There's my polyCube. I'll put the depth in at 3. I'm going to make it a little narrower so I get an extra shadow line. I'll put the height in here at 4, and I'm going to use the Align tool to get it in the right place relative to my legs. It's snap down to the bottom, snap down to the center, and then I'll move it up. I'm using the Relative Transform, and I'll pull it up by 6 inches, then I'm going to center it on that stringer. On my Hotbox choosing my Align tool, which you can see I run to a lot. Centering it on the stringer, and then I'll go in a Front View and scale it out.

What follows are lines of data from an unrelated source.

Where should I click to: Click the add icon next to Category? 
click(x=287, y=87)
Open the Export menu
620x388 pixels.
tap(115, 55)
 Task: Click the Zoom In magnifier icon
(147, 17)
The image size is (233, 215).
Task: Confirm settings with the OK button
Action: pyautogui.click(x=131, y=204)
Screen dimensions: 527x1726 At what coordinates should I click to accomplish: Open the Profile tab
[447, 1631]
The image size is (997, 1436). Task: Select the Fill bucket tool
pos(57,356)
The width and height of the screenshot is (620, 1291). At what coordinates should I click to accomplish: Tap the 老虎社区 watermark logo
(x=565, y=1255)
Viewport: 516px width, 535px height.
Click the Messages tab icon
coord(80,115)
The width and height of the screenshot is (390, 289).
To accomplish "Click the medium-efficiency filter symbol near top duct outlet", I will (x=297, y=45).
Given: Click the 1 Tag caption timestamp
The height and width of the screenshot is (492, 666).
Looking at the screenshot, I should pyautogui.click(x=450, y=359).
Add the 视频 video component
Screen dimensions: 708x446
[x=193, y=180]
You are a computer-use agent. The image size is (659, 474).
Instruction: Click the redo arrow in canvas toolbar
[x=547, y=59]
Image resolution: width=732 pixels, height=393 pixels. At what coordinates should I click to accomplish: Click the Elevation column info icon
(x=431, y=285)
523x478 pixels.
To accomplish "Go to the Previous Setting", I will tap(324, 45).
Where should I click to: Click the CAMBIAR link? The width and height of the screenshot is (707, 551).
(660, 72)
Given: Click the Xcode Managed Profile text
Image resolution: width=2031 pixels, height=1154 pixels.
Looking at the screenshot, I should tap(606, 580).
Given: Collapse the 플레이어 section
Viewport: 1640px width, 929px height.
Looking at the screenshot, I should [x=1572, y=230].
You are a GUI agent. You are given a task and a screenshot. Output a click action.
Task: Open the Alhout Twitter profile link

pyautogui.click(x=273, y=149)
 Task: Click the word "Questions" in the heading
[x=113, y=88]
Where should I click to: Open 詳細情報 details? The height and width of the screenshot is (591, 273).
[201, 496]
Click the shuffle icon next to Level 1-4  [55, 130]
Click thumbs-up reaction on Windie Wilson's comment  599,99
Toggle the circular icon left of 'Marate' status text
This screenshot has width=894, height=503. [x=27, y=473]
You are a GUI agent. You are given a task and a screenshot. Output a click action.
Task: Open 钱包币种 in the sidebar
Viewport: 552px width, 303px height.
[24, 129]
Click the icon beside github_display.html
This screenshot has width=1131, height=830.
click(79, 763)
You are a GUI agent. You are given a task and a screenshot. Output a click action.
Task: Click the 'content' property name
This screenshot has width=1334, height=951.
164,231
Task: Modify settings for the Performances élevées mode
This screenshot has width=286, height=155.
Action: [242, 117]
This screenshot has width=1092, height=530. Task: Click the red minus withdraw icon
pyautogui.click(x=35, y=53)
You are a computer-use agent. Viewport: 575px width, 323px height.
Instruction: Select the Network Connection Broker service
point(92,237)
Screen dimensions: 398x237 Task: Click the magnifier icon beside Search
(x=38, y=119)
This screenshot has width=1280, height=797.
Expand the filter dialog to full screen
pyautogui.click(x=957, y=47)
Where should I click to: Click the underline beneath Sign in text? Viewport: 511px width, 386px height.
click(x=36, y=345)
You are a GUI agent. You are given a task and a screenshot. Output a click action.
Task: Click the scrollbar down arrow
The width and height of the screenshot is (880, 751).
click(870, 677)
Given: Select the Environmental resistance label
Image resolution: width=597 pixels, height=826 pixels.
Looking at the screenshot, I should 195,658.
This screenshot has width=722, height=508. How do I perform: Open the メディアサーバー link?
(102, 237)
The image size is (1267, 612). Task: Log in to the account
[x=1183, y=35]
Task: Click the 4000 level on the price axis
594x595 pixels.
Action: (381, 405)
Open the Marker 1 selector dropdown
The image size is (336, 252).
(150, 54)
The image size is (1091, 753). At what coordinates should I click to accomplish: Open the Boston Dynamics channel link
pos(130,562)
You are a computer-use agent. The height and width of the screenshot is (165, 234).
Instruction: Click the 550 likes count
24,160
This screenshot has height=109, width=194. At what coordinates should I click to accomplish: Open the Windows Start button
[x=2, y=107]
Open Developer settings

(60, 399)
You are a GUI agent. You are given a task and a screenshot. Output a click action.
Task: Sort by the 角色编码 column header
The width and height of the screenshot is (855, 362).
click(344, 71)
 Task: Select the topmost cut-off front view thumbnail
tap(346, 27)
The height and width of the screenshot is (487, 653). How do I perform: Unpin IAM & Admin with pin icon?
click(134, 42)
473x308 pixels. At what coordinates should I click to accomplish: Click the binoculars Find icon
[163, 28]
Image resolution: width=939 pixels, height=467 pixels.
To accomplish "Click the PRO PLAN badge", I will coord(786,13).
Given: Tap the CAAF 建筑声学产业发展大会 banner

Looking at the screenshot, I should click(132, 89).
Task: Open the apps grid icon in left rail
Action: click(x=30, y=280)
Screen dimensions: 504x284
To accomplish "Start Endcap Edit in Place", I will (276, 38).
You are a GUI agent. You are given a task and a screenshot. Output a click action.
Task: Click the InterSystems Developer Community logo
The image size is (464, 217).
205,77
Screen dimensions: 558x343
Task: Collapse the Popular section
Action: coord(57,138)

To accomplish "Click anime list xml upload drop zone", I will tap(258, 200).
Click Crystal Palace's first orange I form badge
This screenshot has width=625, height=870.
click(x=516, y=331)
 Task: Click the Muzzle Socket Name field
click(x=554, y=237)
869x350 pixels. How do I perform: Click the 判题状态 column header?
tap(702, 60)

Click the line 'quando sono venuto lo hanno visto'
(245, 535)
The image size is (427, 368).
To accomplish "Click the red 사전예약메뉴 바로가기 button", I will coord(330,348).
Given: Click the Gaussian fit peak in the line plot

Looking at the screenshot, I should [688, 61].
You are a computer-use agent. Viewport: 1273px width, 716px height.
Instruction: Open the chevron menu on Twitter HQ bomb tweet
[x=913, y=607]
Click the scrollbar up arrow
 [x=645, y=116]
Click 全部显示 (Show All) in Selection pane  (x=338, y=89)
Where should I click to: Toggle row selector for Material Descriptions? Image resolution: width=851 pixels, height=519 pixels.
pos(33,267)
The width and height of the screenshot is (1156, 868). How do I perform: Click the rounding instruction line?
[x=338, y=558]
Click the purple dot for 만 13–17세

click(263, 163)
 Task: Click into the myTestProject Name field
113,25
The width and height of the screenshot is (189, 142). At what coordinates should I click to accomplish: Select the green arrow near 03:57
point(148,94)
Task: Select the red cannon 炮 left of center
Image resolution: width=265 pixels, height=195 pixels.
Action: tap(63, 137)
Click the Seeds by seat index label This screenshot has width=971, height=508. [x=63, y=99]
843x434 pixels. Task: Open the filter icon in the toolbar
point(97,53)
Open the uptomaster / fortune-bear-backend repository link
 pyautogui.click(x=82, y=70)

In this case though, I'm going to scale by vertex that way the object retains its correct sizing. I'll pick the vertices and press R for scale. I'll scale these out until the stringer meets the legs then I'll go into a wireframe by pressing 4 and grab the top vertices and pull them back, keeping those lines parallel. I'll zoom in and make sure I have got them in the right place. I can always take them and pull them back just a little bit or let it clip right through. I'm going to let it clip because it's going to let me economize on the polygons a little bit.
I'll press F11, select all the faces, deselect the middle and delete. I'm ready to add the final bar across. What I'll do is to pick all of the pieces here and center their pivots, choosing on the Hotbox > Modify > Center Pivot. With all the pieces selected I'll snap them, I can snap them all from the center here to the outside of the table, they will all still also maintain their relative position to each other. Now I'll pull this back, checking the reference one more time. It looks like this leg assembling needs to recess by, call it, 10 inches.
I'll recess it, clone it, and snap that final bar in. It sticks out by an inch and a half, so I'll pull it back by let's say 12 to start and see how it looks. In a Shaded View it looks like I'm in the right place. I'll repeat it on the other side, duplicating this by pressing Ctrl+D, holding V for snap and snapping it to the outside of the table. Then I'll move it in by 12, and I'm ready to snap this center. For the center stringer I'll pick these bottom crossbars and temporally hide everything else, choosing Display > Hide > Hide Unselected.
What I'll do here is snap another polyCube in holding V for snap and snapping it across, and then I'll snap up for the height so the height matches the crossbars. Finally, in the polyCube instead of a width of whatever it came out to be, I will put the width at 4. It looks pretty good, although maybe the width should be three. So it's a little taller than wide, because the center is in the center, and I snapped it across the crossbars the width scales from both sides equally, so I don't have to worry about it. I'll delete the end faces of this, and I'm ready to get to my unwrapping.
I'll show my other objects, choosing Display > Show > Show Last Hidden, and there's my trestle table. It's ready for maybe some additional detail. What I might want to do is make some additional objects which are the proud heads or fasteners for these side struts. I may also want to put some additional fastening up at the top, and finally, I'll take these boards once I have unwrapped one and mess up the ends a little bit. So far, though, my trestle table is looking pretty good, and I'm ready to delete elements unwrap and then re-clone using one texture sheet of wood for this and the chairs.